In addition to elucidating the effects of stress on individual health outcomes, this line of inquiry may also expand our understanding of the developing infant-parent relationship, particularly in terms of emotion regulation and biobehavioural attunement in the context of serious childhood illness.102 Oxytocin, for example, has been widely studied as a biomarker of emotional co-regulation in parent–child dyads without CHD and has been associated with child developmental disorders such as autism spectrum disorder.103,104 Higher maternal oxytocin levels have also been linked to more affectionate parenting behaviours, lower blood pressure, and lower stress; however, the role of oxytocin in the context of parent–child bonding and attachment, and the accuracy of measurements in mothers of infants with CHD, have yet to be determined.105 Interest in the potential role of the microbiome is also growing, but to our knowledge, no published studies have examined the link between parental psychological stress and the developing infant gut microbiome in CHD, though studies are underway and may potentially provide strategies to augment existing therapies, such as the use of probiotics.106,107

Investigations needed

(1). Establish an evidence base for the use of stress biomarkers in research with parents and their children with CHD.

While the association between maternal biomarkers of psychological stress and child neurodevelopment and mental health has been investigated in other populations, an evidence base in CHD has yet to be established. Factors such as cost, participant burden, scepticism about clinical usefulness, and limited expertise in the field contribute to slow progress. Studying the interplay between psychological responses and physiological processes in CHD may provide a more comprehensive understanding of the mediators and moderators of parent and child mental health outcomes, and support the design and implementation of timely, tailored interventions.21

(2). Investigate associations between biological, psychological, and social responses to stress and distress in parents and their children with CHD.
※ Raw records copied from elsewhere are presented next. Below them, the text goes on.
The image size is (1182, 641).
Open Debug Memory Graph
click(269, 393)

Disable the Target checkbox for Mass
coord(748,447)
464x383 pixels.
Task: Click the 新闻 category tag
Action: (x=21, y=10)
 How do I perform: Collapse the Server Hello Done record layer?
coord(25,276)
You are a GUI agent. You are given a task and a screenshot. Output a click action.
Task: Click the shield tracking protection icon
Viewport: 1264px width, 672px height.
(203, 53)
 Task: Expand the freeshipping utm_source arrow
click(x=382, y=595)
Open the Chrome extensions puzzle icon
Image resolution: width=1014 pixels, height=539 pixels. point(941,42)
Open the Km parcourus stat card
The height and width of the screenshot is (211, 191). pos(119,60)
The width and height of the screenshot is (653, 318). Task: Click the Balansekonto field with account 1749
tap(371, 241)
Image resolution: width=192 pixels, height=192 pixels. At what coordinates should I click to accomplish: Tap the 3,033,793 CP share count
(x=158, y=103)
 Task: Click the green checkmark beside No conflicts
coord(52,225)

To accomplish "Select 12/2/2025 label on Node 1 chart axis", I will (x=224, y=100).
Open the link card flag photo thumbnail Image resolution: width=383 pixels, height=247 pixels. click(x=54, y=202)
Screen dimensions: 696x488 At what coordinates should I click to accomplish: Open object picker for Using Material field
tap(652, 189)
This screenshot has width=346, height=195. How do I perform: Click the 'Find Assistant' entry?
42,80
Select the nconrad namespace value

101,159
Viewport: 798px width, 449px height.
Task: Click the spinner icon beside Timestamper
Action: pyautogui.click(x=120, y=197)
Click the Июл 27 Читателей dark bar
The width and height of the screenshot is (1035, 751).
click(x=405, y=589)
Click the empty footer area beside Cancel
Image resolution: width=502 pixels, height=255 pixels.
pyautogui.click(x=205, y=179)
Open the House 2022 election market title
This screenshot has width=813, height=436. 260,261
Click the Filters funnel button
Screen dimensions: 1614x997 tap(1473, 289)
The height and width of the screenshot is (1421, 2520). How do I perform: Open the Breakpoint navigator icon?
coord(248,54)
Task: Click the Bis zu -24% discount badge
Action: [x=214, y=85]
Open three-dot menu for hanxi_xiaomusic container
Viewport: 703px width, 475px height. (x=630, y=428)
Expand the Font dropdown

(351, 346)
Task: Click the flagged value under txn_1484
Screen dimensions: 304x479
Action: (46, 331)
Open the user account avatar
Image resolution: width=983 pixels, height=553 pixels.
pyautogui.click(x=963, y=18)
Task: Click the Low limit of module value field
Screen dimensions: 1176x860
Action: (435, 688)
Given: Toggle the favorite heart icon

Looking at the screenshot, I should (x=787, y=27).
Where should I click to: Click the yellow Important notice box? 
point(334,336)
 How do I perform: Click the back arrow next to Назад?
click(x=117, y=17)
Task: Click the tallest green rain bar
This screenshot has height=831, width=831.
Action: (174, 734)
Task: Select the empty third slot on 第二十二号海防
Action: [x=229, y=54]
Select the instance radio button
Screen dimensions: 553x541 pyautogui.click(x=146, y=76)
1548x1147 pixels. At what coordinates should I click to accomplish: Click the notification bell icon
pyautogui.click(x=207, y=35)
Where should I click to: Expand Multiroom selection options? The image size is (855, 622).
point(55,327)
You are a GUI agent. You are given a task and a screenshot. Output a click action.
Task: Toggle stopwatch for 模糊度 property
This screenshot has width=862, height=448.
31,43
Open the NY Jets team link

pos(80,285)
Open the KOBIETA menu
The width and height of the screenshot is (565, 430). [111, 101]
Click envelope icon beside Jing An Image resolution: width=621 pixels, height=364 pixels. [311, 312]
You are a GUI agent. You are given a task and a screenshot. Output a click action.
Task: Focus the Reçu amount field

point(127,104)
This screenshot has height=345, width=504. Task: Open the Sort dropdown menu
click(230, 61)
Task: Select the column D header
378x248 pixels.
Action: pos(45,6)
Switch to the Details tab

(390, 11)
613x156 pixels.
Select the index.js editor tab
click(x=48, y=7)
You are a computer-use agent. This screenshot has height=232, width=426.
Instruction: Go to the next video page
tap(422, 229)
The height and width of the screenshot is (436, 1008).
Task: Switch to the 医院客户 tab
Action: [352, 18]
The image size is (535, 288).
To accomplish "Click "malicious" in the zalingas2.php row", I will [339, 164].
Aligned with the National Institutes of Health Symptom Science Model,108 a comprehensive understanding of the underlying biological processes associated with psychological stress may yield improved diagnostic tools, prevention and intervention opportunities, and treatment approaches. To maximise impact, this work should also explore the potential differential effects of acute versus chronic stress (or allostatic load), and the existence of particularly “sensitive” periods when stress may have the strongest influence on health outcomes (e.g., during foetal development and early infancy).89 It is well established that exposure of an individual to a stressor elicits a physiologic stress response, and studies in mental health are revealing associations of stress biomarkers with mental health symptoms and diagnoses. For example, recent pilot studies suggest salivary cortisol and heart rate variability may serve as non-invasive biomarkers of stress in infants with CHD and their mothers.105,109111 Larger investigations of the associations of stress biomarkers with mental health symptoms within the context of CHD is an important next step.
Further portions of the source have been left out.